15 Jun Debt Management Programs: Better Than Bankruptcy?
Most of us get bombarded via e-mail, radio and TV by ads promising, “Avoid bankruptcy! Wipe out more than half of your credit card bills!” Sounds too good to be true. But do they really work? Well, sort of. But not quite in the way you might expect.
These programs typically work by telling you simply to stop paying your credit card debt and send monthly payments to them, building up a lump sum of cash to use for settlement. When the debt is charged off, the expectation is that the creditor will agree to settle the account for a lump sum at a discount. And in many cases, they do. But that’s not the whole story. There are many, many problems with these “Debt Management” programs:
1. The fees these programs charge are a significant percentage of the debt (and typically much, much higher than the fees for filing for bankruptcy), and you pay a lot (including “maintenance fees,” “set up fees” and “management fees” just for the privilege of paying these folks to work for you) before the company actually does anything for you.
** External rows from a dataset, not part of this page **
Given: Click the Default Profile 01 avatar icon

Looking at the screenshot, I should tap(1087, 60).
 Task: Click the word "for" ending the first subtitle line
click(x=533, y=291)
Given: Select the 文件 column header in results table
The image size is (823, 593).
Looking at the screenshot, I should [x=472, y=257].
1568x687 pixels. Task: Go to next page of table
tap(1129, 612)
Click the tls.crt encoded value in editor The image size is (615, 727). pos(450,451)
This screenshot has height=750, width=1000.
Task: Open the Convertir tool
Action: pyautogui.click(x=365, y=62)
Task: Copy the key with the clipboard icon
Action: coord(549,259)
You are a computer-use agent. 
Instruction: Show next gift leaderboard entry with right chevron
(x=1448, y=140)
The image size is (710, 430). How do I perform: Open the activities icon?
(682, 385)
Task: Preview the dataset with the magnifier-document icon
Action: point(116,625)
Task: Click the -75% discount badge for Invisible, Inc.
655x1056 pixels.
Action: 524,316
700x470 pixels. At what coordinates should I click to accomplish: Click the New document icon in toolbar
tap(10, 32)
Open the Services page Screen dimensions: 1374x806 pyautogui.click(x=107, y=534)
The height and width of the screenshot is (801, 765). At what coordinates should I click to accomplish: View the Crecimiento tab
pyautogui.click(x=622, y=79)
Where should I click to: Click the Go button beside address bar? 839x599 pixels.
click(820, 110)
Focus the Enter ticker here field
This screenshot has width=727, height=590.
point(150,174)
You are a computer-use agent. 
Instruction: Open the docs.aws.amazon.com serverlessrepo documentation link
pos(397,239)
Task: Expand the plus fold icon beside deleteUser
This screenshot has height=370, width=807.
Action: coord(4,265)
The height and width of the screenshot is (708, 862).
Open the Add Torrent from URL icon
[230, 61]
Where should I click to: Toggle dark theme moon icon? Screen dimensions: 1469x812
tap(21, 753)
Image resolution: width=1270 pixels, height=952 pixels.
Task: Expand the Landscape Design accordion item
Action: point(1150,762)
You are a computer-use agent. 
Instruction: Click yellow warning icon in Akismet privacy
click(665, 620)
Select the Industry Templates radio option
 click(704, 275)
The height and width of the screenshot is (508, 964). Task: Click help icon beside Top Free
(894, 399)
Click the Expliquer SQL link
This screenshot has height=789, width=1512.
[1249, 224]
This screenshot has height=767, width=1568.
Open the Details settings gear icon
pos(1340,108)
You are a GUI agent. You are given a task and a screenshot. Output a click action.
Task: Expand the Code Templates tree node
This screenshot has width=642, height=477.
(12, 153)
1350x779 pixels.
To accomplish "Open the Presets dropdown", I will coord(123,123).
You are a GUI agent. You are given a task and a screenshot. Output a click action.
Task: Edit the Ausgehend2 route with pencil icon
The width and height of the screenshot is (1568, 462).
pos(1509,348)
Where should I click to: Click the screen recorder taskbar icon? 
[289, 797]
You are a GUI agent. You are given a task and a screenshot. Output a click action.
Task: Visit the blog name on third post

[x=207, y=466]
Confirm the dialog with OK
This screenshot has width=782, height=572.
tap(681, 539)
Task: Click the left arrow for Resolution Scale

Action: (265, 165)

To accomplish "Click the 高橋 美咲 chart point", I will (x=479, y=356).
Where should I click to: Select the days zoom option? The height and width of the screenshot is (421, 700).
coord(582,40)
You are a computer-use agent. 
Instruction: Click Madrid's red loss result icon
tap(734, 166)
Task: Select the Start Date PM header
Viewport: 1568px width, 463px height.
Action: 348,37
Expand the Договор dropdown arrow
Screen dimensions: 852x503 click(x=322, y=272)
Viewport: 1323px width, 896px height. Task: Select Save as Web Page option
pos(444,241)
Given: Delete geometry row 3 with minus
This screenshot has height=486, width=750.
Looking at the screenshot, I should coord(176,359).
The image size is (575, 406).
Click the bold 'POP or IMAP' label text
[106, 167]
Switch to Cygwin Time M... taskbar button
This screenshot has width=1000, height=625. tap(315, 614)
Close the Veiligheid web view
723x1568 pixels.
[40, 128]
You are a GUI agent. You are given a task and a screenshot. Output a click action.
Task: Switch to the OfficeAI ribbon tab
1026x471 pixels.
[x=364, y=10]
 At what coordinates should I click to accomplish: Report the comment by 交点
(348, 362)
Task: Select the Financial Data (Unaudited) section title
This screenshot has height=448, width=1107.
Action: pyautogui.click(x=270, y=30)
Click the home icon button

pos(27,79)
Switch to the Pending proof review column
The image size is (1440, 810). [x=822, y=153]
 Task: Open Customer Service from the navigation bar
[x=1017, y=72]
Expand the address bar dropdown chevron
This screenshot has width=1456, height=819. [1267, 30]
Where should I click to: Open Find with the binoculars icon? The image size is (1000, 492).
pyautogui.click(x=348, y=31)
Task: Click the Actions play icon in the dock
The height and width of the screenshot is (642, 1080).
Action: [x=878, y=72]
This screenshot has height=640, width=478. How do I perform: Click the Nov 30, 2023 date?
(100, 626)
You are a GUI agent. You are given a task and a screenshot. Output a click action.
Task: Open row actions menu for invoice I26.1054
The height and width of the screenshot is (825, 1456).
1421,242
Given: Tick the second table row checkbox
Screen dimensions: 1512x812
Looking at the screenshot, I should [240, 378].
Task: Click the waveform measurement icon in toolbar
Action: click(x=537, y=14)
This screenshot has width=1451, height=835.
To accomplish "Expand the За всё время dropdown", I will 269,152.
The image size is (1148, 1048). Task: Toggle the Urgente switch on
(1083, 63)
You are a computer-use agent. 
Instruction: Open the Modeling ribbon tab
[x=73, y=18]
If you can’t complete the program or if the results aren’t what you expected, you don’t get these fees back.
2. Because you stop paying your debts and your account is charged off, your credit is trashed, and the resulting hit to your credit score can be worse than filing for bankruptcy.
3. You will receive calls and letters from collection agents for months, while these stop immediately when you file for bankruptcy (and if they don’t, you can sue the creditor for violating the automatic stay).
4. You may be sued by the creditor, while you can’t be sued once you file for bankruptcy.
5. You will get a 1099-C and have to pay income taxes on the difference between what you owe and what you pay, while you won’t get a 1099-C when you file for bankruptcy and discharge all your credit card debt.
6. There are no guarantees that the creditor will reduce the amount by anything approaching “less than half,” while a Chapter 7 bankruptcy will, absent unusual circumstances, result in your paying $0 on your credit card debt.
7. They can do nothing to help you with mortgage or car arrearages or tax debt, while Chapter 13 can give you 5 years to pay back these sums, normally without interest.
8. These programs don’t do anything that you can’t do yourself.
Get informed! If you’re considering using a “Debt Management Program,” be sure to ask these questions, and get your answers in writing. Speak with a bankruptcy attorney as well, and ask the same questions. Only then should you decide what is best for you and your circumstances.